[Rows of pointing data]
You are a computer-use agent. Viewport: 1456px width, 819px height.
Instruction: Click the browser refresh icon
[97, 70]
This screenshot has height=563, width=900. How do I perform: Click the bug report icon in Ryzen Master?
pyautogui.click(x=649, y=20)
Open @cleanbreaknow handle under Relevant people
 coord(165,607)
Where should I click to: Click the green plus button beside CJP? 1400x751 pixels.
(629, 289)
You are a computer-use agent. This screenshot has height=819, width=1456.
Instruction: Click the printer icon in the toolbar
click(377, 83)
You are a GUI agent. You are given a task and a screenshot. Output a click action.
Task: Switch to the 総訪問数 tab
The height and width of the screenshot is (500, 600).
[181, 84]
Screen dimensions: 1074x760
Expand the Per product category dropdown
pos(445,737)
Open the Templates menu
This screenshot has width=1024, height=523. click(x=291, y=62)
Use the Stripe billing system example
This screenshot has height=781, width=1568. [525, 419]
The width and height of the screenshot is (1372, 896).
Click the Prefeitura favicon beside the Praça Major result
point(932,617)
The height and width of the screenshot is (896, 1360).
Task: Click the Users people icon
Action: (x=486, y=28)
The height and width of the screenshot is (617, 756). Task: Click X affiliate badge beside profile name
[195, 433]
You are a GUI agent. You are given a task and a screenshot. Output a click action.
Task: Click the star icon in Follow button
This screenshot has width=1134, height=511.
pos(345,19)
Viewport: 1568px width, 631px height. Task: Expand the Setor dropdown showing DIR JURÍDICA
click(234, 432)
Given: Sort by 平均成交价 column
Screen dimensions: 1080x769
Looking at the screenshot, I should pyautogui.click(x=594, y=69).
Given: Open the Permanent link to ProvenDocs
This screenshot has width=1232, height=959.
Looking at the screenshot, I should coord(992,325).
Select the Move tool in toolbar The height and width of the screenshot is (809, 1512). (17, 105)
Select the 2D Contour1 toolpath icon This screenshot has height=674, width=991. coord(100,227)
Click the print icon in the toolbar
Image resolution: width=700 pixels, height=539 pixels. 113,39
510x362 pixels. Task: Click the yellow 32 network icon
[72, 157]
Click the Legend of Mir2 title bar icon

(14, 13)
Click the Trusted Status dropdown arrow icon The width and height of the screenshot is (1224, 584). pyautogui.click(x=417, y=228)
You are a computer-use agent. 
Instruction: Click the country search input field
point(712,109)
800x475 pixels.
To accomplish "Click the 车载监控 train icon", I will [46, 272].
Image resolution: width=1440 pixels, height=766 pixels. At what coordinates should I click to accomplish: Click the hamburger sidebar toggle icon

» Task directions
Output the lines of data from the line with "Given: Sort by 平均成交价 column" through the end of the data, unchanged.

» The response
Given: Sort by 平均成交价 column
Screen dimensions: 1080x769
Looking at the screenshot, I should pyautogui.click(x=594, y=69).
Given: Open the Permanent link to ProvenDocs
This screenshot has width=1232, height=959.
Looking at the screenshot, I should coord(992,325).
Select the Move tool in toolbar The height and width of the screenshot is (809, 1512). (17, 105)
Select the 2D Contour1 toolpath icon This screenshot has height=674, width=991. coord(100,227)
Click the print icon in the toolbar
Image resolution: width=700 pixels, height=539 pixels. 113,39
510x362 pixels. Task: Click the yellow 32 network icon
[72, 157]
Click the Legend of Mir2 title bar icon

(14, 13)
Click the Trusted Status dropdown arrow icon The width and height of the screenshot is (1224, 584). pyautogui.click(x=417, y=228)
You are a computer-use agent. 
Instruction: Click the country search input field
point(712,109)
800x475 pixels.
To accomplish "Click the 车载监控 train icon", I will [46, 272].
Image resolution: width=1440 pixels, height=766 pixels. At what coordinates should I click to accomplish: Click the hamburger sidebar toggle icon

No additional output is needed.